Wieden + Kennedy last year embarked on what was seen by many as sort of an odd breed of adventurism for an advertising company, especially one in Portland. The Portland Incubator Experiment (PIE for short) is a mentored accelerator for start-up companies, with participants chosen from applicants around the country.
In exchange for a six percent stake in the ventures—and assumed grateful back rubs from the mayor—PIE offered the free use of the W+K offices and $18,000 apiece to nine different companies attempting to turn their bare-bones concepts into functional companies, with a three-month ramp-up and mentoring from Google; from Wieden clients Nike and Target; and from local companies such as Intel and fellow-start-ups Meridian, Plexus Engine and ShopIgnite.
Tuesday afternoon at the Bagdad Theater, it was demo time for the first class—although PIE had housed start-up companies since 2009, including the now terrifically well-endowed Urban Airship, this is the first test of the new mentoring model. It was also these companies' first fully public sales pitches. The auditorium was filled with over 400 of the generally like-minded: tech people, other start-ups, and perhaps (the PIE companies hoped) potential investors or customers.
Being as the event was put on by an advertising agency, there was of course nothing lost in symbolic presentation.
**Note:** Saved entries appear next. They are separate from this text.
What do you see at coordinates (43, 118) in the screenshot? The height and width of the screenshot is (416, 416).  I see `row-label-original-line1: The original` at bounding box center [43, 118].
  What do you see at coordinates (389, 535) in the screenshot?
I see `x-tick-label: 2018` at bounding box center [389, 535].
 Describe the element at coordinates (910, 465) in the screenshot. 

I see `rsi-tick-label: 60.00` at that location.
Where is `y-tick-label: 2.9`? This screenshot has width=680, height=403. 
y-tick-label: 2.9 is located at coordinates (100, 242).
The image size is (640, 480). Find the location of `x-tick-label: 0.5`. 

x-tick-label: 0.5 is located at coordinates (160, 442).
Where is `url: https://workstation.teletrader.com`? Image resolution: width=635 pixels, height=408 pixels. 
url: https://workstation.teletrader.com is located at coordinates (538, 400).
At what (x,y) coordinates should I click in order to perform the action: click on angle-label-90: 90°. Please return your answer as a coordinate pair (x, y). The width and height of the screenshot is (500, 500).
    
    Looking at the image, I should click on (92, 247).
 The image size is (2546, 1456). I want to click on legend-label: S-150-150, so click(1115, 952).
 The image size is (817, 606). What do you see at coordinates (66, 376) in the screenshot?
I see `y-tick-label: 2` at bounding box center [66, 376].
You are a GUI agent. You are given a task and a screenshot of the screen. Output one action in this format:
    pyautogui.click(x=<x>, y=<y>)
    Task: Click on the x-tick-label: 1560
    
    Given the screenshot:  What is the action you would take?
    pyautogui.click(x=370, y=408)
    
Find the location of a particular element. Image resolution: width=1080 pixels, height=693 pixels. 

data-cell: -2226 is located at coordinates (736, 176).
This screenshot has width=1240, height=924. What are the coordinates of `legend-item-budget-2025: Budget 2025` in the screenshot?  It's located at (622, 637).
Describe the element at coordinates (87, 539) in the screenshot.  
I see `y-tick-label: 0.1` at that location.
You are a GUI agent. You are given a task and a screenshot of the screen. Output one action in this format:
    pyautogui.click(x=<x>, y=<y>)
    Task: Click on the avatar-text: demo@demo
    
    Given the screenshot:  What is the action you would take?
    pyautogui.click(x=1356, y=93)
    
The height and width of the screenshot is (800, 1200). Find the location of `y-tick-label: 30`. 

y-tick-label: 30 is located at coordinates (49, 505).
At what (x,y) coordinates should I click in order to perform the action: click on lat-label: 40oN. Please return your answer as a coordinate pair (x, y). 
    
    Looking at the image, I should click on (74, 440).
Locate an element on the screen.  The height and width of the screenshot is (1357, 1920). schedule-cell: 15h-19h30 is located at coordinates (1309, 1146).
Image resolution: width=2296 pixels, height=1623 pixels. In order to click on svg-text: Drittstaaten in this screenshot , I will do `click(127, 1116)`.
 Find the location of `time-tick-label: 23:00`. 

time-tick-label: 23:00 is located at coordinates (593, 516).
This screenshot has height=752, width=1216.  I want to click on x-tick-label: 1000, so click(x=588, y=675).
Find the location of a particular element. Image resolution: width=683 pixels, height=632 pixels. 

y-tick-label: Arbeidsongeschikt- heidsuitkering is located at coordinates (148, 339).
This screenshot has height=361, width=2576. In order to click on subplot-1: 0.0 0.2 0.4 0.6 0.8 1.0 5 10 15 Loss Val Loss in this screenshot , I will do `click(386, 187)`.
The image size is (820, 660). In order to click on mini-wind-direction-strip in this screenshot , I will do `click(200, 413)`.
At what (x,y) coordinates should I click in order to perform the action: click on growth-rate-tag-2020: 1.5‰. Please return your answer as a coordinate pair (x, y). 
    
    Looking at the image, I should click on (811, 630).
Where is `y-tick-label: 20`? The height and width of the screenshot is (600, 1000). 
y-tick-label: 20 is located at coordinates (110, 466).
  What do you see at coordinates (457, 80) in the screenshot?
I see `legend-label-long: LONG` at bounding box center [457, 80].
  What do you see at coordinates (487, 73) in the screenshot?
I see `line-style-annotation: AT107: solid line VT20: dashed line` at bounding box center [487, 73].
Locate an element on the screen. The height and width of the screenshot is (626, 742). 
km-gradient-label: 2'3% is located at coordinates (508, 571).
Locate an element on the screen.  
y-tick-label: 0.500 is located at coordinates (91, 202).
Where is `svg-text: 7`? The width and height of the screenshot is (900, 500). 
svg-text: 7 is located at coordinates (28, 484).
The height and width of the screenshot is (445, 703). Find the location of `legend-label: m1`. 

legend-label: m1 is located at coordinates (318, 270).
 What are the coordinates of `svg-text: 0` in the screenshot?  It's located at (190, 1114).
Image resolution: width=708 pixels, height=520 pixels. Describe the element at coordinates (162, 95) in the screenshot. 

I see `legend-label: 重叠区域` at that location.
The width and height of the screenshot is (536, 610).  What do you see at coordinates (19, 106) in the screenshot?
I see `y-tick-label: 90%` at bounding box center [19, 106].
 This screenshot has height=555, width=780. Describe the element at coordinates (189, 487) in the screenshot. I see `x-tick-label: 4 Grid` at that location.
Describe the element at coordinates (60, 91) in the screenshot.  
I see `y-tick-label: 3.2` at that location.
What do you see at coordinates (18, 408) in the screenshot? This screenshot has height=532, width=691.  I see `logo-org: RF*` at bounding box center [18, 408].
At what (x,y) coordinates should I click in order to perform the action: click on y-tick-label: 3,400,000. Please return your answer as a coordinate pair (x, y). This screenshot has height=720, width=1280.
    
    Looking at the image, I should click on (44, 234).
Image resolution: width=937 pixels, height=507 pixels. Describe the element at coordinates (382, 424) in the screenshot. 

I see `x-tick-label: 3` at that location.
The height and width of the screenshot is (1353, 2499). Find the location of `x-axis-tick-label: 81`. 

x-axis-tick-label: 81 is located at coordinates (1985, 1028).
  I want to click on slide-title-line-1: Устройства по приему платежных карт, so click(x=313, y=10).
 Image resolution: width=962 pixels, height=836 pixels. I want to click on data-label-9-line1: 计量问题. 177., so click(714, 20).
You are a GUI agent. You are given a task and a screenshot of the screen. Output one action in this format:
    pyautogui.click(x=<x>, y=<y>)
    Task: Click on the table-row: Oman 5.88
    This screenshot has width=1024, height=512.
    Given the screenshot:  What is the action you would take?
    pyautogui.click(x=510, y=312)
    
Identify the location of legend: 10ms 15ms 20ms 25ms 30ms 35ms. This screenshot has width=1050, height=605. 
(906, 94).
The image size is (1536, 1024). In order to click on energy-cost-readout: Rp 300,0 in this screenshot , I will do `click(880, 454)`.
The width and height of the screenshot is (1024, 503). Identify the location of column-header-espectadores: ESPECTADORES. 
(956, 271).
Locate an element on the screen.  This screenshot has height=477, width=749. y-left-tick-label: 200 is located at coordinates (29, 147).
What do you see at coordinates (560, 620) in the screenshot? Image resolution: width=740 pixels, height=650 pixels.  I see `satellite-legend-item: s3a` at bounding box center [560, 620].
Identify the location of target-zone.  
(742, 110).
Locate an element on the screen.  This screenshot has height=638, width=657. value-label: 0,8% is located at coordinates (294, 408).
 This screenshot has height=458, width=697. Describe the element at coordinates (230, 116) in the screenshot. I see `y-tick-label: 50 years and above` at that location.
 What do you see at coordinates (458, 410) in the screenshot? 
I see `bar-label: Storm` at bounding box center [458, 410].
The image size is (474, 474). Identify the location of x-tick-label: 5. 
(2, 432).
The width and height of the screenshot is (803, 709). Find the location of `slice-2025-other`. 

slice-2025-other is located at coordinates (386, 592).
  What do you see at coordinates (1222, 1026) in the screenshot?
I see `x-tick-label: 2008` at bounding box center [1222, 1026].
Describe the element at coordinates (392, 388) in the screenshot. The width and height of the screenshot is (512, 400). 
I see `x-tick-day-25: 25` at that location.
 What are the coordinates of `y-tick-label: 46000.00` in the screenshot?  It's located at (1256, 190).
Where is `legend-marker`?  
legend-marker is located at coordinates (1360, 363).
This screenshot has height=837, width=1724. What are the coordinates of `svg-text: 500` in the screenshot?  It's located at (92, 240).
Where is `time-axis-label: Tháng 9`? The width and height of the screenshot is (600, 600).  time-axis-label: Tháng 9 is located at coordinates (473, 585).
Next to a remarkably faithful miniature of the classic building-side Portland sign from the Schnitz, two lit-up triangular signs advertising "Pie" formed the backdrop for the stage, evoking both roadside diner dessert signs and Portland's two ever-visible mountaintops, i.e., in pictorial terms both a pinnacle and the approachably authentic home-grown.
PIE co-founders Rick Turoczy (the reader should know that Turoczy is working with Willamette Week on a separate project -- Ed.) and Renny Gleeson were emcees for the event, which existed mostly as a showcase for the eight brands that survived the three-month start-up—a Chicago start-up had folded early, and was neither represented nor mentioned.
So how are they all doing? Well, in many ways following any kind of business is a lot like policing narcotics trafficking: if you want to know what's really going on, you have to follow the money. In this regard, the two bookends to the event were the ones to watch.
Cloudability, a company that manages the various aspects of business that companies outsource to the web—"the cloud", in tech-marketing parlance—had managed to secure $1.25 million in funding in their brief three months of existence. It was easy to see how: their spokesperson was suave enough and confident enough in his delivery that he'd have an easy career narrating documentary film or hosting Apple technology expos if the start-up thing ever fell through.
VendScreen, however, an unexpectedly nuts-and-bolts entrant among the otherwise abstract, social-networky or techy-wonky business concepts, was the one that dropped the truly stunning numbers: $5 million already in dedicated sales and an early $12 million in funding. What do they do? They made a little device that can hook up rickety old vending machines to the Android network so companies can track inventory and accept credit card payments for all those Cheetos and Cheez-Its.
AthletePath, a cell-phone app company that helps athletes track results and sign on to events, has also secured substantial funding, in the hundreds of thousands.
The world of start-ups is still a foreign one to Portland's largely hands-on, artisanal craft culture; we are used mostly to making tangible things with no discernible profit motive, rather than intangible services that are intended to produce gobs of speculative income from clouds, from abstractions like social networking, process management and content architecture. Substantial early funding for three out of nine companies is a somewhat encouraging sign, however, that our lifestyle capital might yet figure out how to get those everpresent clouds to rain money, which is of course always the hope in a city where—as they say on the TV—young people go to retire.